A ‘Lolita’ Musical Flopped 50 Years Ago. After #MeToo, Does It Have A Future?
Almost no one wanted to publish Vladimir Nabokov’s “Lolita.” After multiple rejections, the Russian writer finally managed to place the novel at Olympia Press, a publisher with a reputation for accepting borderline pornographic work, in 1955.
While many might have applied those terms to “Lolita,” the narrator of which, Humbert Humbert, is a pedophile, Nabokov won out. The book became a literary classic. And as such, it naturally became the source text for a failed musical.
In 1971 Alan Jay Lerner, the Tony and Oscar-winning librettist of “My Fair Lady” and “Camelot,” broke from his usual collaborator, Frederick Loewe, to work with film composer John Barry in adapting Nabokov’s infamous novel for the stage.
It turned out to be even more un-producible than the book was unpublishable.
After poorly-received tryouts in Philadelphia and Boston and several rewrites by Lerner, the musical “Lolita, My Love” closed before it had a chance to open on Broadway. But the show isn’t dead just yet. As The New York Times’ Louis Peitzman reports, the York Theater Company is about to revive it, albeit with some revisions by playwright Erik Haagensen pieced together from Lerner’s many drafts.
This revival is relatively low stakes. It’s not a full-scale production, but rather part of the York’s “Musicals in Mufti” reading series, organized to celebrate Lerner during his centenary year. But the team behind the reading is aware that a musical with a pedophilic lead is a tricky proposition, no matter how well regarded the novel on which it’s based may be.
“People have been afraid of it,” James Morgan, The York’s producing artistic director, told The Times. “I guess it’s possible that we could be picketed by hundreds of people, but I think anyone who sees it will realize that it’s not being done for the wrong reasons.”
But the York’s version of the show still inherits problems from Lerner’s scripts.
If you were to do an adaptation of ‘Lolita’ today, it wouldn’t look like this,” the reading’s director, Emily Maltby, told The Times. Haagensen’s revisions partially challenge Humbert’s delusions and justifications through the expanded character of his female therapist, Dr. Ray. In the novel, a fictional Dr. John Ray appears as the author of the foreword to Humbert’s account of his relationship with Lolita, the manuscript that makes up most of the novel; Lerner initially included the role in some drafts of the musical as a male. But despite this shift, the musical still focuses on Humbert rather than his adolescent victim. As in the boook, Lolita’s character appears to the audience primarily through the lens of her abuser’s gaze.
That doesn’t mean that Lolita, played in the York’s production by Caitlin Cohn — an actress in her mid-20s, where the character is 12 years old — has a minor role in the show.
“You really do end up hearing her own voice,” Cohn told The Times. “Audiences should hopefully feel very empowered by that — that even though this man tore apart her life, he didn’t tear apart everything that she is and will be.”
While “Lolita, My Love” has had a low profile since it flopped nearly half a century ago — its only extant recording is a bootleg tape from the Boston run — Lerner continued refining the book after the show’s final bow.
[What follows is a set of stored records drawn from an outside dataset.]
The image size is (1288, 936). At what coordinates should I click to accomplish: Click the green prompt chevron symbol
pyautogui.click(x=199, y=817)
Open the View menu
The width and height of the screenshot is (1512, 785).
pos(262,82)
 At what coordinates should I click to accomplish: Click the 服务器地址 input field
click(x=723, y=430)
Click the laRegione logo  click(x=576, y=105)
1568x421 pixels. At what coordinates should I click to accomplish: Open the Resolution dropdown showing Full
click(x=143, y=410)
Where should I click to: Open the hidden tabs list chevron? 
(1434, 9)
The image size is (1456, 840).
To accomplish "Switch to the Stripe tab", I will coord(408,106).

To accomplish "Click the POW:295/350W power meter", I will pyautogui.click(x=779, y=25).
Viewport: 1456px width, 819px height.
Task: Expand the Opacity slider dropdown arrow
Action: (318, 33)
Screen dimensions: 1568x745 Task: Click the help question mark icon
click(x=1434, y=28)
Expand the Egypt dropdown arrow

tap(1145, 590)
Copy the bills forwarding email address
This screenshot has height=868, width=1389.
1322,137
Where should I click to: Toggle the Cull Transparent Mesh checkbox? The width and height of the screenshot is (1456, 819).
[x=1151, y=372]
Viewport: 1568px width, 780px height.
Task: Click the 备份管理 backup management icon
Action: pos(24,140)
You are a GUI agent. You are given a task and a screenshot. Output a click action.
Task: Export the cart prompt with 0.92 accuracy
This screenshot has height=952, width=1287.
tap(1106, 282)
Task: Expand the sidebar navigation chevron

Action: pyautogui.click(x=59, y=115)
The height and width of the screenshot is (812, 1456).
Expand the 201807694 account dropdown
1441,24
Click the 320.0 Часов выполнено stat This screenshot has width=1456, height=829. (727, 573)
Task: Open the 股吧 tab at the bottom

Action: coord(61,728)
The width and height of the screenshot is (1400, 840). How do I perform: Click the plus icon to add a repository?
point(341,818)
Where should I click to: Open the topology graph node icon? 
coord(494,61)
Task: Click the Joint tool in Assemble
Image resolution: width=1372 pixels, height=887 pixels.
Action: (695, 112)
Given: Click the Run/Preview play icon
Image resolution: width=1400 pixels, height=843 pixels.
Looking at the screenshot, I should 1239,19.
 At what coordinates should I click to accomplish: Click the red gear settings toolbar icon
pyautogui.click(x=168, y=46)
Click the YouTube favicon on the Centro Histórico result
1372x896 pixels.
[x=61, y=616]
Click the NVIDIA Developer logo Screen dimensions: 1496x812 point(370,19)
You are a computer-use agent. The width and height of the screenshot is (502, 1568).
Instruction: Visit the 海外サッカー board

Haagensen used two scripts Lerner wrote during that time in assembling a version of the musical that puts more emphasis on Lolita’s suffering and Humbert’s responsibility for it.
“There is something very poignant and important about holding this character accountable for his actions and not just presenting the story as a series of events that happen between this man and this young girl,” Maltby told The Times.